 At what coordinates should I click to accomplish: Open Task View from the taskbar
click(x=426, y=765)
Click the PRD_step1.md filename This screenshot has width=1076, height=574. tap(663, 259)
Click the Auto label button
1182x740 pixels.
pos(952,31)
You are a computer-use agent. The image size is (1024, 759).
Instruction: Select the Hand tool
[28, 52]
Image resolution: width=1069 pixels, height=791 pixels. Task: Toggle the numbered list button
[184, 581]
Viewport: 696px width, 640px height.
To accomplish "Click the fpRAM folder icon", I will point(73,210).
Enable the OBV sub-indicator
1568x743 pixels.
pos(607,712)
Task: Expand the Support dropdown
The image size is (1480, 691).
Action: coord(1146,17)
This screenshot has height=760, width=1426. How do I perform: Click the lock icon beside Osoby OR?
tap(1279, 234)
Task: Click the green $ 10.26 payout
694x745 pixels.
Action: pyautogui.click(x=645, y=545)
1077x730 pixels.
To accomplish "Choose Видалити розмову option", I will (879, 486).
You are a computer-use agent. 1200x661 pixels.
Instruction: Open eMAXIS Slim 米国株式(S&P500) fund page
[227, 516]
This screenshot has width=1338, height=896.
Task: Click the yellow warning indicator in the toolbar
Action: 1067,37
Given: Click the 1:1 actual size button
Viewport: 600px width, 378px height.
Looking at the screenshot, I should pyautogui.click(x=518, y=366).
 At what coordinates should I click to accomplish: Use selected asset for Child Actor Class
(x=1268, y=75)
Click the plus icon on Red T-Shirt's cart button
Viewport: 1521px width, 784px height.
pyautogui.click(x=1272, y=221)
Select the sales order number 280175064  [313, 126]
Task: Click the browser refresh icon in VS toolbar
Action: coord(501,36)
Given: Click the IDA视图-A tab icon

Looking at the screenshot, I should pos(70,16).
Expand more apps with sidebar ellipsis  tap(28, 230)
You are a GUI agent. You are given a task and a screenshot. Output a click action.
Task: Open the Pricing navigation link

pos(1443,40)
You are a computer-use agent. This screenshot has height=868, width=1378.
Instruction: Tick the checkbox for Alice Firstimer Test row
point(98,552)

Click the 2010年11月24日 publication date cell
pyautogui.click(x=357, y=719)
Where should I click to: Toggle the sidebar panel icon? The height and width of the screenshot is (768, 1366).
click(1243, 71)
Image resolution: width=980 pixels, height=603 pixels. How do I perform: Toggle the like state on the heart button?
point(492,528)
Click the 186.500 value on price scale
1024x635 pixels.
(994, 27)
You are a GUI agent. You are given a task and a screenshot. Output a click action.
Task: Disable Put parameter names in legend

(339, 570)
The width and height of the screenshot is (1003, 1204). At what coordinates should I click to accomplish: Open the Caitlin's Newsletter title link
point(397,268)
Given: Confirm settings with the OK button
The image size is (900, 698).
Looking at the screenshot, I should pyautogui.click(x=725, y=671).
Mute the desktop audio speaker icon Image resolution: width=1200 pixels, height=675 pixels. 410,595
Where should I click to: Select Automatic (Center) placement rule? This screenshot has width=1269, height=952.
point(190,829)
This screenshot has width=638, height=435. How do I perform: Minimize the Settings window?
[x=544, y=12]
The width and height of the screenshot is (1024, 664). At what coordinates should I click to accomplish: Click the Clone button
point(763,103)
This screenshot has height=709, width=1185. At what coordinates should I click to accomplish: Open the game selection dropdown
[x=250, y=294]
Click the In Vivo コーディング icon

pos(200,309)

§ §

#### [Aim of the exercise]
Could the data above be set down exactly, in full?

#### [Output for this exercise]
 At what coordinates should I click to accomplish: Open Task View from the taskbar
click(x=426, y=765)
Click the PRD_step1.md filename This screenshot has width=1076, height=574. tap(663, 259)
Click the Auto label button
1182x740 pixels.
pos(952,31)
You are a computer-use agent. The image size is (1024, 759).
Instruction: Select the Hand tool
[28, 52]
Image resolution: width=1069 pixels, height=791 pixels. Task: Toggle the numbered list button
[184, 581]
Viewport: 696px width, 640px height.
To accomplish "Click the fpRAM folder icon", I will point(73,210).
Enable the OBV sub-indicator
1568x743 pixels.
pos(607,712)
Task: Expand the Support dropdown
The image size is (1480, 691).
Action: coord(1146,17)
This screenshot has height=760, width=1426. How do I perform: Click the lock icon beside Osoby OR?
tap(1279, 234)
Task: Click the green $ 10.26 payout
694x745 pixels.
Action: pyautogui.click(x=645, y=545)
1077x730 pixels.
To accomplish "Choose Видалити розмову option", I will (879, 486).
You are a computer-use agent. 1200x661 pixels.
Instruction: Open eMAXIS Slim 米国株式(S&P500) fund page
[227, 516]
This screenshot has width=1338, height=896.
Task: Click the yellow warning indicator in the toolbar
Action: 1067,37
Given: Click the 1:1 actual size button
Viewport: 600px width, 378px height.
Looking at the screenshot, I should pyautogui.click(x=518, y=366).
 At what coordinates should I click to accomplish: Use selected asset for Child Actor Class
(x=1268, y=75)
Click the plus icon on Red T-Shirt's cart button
Viewport: 1521px width, 784px height.
pyautogui.click(x=1272, y=221)
Select the sales order number 280175064  [313, 126]
Task: Click the browser refresh icon in VS toolbar
Action: coord(501,36)
Given: Click the IDA视图-A tab icon

Looking at the screenshot, I should pos(70,16).
Expand more apps with sidebar ellipsis  tap(28, 230)
You are a GUI agent. You are given a task and a screenshot. Output a click action.
Task: Open the Pricing navigation link

pos(1443,40)
You are a computer-use agent. This screenshot has height=868, width=1378.
Instruction: Tick the checkbox for Alice Firstimer Test row
point(98,552)

Click the 2010年11月24日 publication date cell
pyautogui.click(x=357, y=719)
Where should I click to: Toggle the sidebar panel icon? The height and width of the screenshot is (768, 1366).
click(1243, 71)
Image resolution: width=980 pixels, height=603 pixels. How do I perform: Toggle the like state on the heart button?
point(492,528)
Click the 186.500 value on price scale
1024x635 pixels.
(994, 27)
You are a GUI agent. You are given a task and a screenshot. Output a click action.
Task: Disable Put parameter names in legend

(339, 570)
The width and height of the screenshot is (1003, 1204). At what coordinates should I click to accomplish: Open the Caitlin's Newsletter title link
point(397,268)
Given: Confirm settings with the OK button
The image size is (900, 698).
Looking at the screenshot, I should pyautogui.click(x=725, y=671).
Mute the desktop audio speaker icon Image resolution: width=1200 pixels, height=675 pixels. 410,595
Where should I click to: Select Automatic (Center) placement rule? This screenshot has width=1269, height=952.
point(190,829)
This screenshot has width=638, height=435. How do I perform: Minimize the Settings window?
[x=544, y=12]
The width and height of the screenshot is (1024, 664). At what coordinates should I click to accomplish: Click the Clone button
point(763,103)
This screenshot has height=709, width=1185. At what coordinates should I click to accomplish: Open the game selection dropdown
[x=250, y=294]
Click the In Vivo コーディング icon

pos(200,309)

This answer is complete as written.